■ TASK DETAILS: Could you arrange the listing as a two-column CSV with the headers instruction and answer, starting at the beginning of the listing and stopping after the line containing "pos(1089,32)"? Give one row per instruction and its answer, with every field quoted and any line breaks replaced by spaces.

(Entries taken from a collection)

□ □ □ □ □ □ □

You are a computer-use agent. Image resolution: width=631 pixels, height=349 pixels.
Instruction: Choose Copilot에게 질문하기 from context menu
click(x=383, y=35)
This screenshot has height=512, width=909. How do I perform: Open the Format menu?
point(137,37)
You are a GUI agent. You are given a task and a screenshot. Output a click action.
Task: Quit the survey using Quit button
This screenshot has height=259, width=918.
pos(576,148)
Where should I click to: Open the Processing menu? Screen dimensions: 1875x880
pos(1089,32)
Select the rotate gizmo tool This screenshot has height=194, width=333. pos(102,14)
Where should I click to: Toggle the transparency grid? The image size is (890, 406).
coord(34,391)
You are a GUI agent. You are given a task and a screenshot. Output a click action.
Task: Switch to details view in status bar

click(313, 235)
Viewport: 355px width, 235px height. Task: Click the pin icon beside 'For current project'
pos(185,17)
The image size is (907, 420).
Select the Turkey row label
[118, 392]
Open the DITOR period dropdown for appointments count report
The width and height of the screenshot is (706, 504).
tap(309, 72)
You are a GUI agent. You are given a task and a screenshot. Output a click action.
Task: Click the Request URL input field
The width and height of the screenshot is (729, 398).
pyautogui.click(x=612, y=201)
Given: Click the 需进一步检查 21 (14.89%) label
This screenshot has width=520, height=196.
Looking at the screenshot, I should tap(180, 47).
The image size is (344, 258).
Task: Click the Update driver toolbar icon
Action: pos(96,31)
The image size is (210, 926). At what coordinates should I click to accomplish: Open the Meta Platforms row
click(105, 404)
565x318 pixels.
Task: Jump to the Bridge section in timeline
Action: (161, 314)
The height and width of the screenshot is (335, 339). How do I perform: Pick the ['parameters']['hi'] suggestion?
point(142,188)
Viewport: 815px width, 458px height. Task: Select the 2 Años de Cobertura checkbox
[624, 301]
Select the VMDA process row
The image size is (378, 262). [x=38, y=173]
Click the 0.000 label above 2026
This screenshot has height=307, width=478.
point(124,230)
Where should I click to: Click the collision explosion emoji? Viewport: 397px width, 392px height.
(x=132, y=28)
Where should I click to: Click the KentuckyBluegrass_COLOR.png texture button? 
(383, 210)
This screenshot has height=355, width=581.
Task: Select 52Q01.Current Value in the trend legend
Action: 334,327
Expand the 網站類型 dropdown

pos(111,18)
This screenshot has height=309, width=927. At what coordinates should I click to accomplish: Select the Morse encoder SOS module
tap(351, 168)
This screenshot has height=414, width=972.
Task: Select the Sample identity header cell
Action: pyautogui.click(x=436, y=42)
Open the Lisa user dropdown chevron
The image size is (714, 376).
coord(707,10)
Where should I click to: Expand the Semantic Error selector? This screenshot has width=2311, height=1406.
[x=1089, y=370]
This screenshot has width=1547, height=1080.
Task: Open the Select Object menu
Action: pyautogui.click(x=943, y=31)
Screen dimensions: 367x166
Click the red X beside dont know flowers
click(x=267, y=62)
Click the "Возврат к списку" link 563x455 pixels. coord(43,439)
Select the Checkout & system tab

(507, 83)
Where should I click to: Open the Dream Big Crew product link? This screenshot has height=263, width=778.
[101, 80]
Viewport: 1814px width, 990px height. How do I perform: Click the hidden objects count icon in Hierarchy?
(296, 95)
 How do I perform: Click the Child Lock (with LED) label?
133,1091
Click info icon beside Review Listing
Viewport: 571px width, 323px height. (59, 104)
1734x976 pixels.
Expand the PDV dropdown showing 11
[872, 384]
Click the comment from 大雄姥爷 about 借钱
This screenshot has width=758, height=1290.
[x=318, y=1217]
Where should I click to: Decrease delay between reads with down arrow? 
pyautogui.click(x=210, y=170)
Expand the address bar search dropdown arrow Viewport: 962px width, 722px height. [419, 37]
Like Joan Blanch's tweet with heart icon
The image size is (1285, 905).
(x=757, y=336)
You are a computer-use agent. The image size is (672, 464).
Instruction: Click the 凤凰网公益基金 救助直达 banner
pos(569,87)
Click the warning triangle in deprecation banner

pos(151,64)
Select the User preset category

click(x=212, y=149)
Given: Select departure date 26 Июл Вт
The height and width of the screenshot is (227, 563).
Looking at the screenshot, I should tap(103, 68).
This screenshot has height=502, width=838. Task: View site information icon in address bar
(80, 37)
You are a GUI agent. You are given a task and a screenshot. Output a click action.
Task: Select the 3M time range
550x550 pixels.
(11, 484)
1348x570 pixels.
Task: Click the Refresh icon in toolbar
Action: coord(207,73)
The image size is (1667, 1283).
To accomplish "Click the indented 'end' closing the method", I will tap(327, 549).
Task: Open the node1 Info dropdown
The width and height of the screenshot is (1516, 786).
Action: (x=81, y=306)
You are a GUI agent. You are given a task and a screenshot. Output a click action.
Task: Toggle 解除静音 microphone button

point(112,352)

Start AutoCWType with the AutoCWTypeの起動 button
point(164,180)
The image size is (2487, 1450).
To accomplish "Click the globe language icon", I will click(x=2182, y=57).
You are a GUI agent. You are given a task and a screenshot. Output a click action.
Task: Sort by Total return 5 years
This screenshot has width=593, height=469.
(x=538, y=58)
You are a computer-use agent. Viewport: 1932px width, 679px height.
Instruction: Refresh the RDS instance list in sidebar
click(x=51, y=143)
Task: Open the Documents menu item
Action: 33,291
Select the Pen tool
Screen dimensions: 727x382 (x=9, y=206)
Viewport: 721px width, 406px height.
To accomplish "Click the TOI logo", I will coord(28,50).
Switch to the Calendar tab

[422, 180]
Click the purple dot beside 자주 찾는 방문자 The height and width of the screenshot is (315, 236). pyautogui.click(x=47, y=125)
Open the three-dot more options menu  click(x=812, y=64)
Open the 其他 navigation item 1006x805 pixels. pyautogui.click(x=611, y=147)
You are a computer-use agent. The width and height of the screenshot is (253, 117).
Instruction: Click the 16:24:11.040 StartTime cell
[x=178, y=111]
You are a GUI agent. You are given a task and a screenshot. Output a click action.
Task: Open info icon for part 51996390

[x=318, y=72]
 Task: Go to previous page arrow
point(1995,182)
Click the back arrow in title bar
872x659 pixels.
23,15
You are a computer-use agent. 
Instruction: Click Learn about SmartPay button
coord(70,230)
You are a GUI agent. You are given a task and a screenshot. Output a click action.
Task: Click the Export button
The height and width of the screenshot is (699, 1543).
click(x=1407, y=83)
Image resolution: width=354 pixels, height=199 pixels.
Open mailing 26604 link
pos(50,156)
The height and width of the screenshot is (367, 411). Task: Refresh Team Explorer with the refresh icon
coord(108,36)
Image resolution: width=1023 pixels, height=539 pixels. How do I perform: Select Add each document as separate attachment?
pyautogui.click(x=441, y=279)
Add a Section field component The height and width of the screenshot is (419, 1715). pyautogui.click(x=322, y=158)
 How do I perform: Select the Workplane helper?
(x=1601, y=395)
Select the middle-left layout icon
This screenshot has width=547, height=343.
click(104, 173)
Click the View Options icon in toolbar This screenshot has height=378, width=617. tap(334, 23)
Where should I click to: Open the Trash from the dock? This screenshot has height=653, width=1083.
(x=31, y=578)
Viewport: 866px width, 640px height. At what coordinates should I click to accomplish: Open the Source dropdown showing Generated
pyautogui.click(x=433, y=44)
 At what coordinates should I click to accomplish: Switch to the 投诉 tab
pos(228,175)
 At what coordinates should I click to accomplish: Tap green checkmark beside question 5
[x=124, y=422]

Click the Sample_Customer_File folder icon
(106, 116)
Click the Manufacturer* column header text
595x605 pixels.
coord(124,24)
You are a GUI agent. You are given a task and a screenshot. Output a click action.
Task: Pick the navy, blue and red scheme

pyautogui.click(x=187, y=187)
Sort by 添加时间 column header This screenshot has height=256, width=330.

□ □ □ □ □ □ □

■ ANSWER BELOW:
instruction,answer
"You are a computer-use agent. Image resolution: width=631 pixels, height=349 pixels. Instruction: Choose Copilot에게 질문하기 from context menu","click(x=383, y=35)"
"This screenshot has height=512, width=909. How do I perform: Open the Format menu?","point(137,37)"
"You are a GUI agent. You are given a task and a screenshot. Output a click action. Task: Quit the survey using Quit button This screenshot has height=259, width=918.","pos(576,148)"
"Where should I click to: Open the Processing menu? Screen dimensions: 1875x880","pos(1089,32)"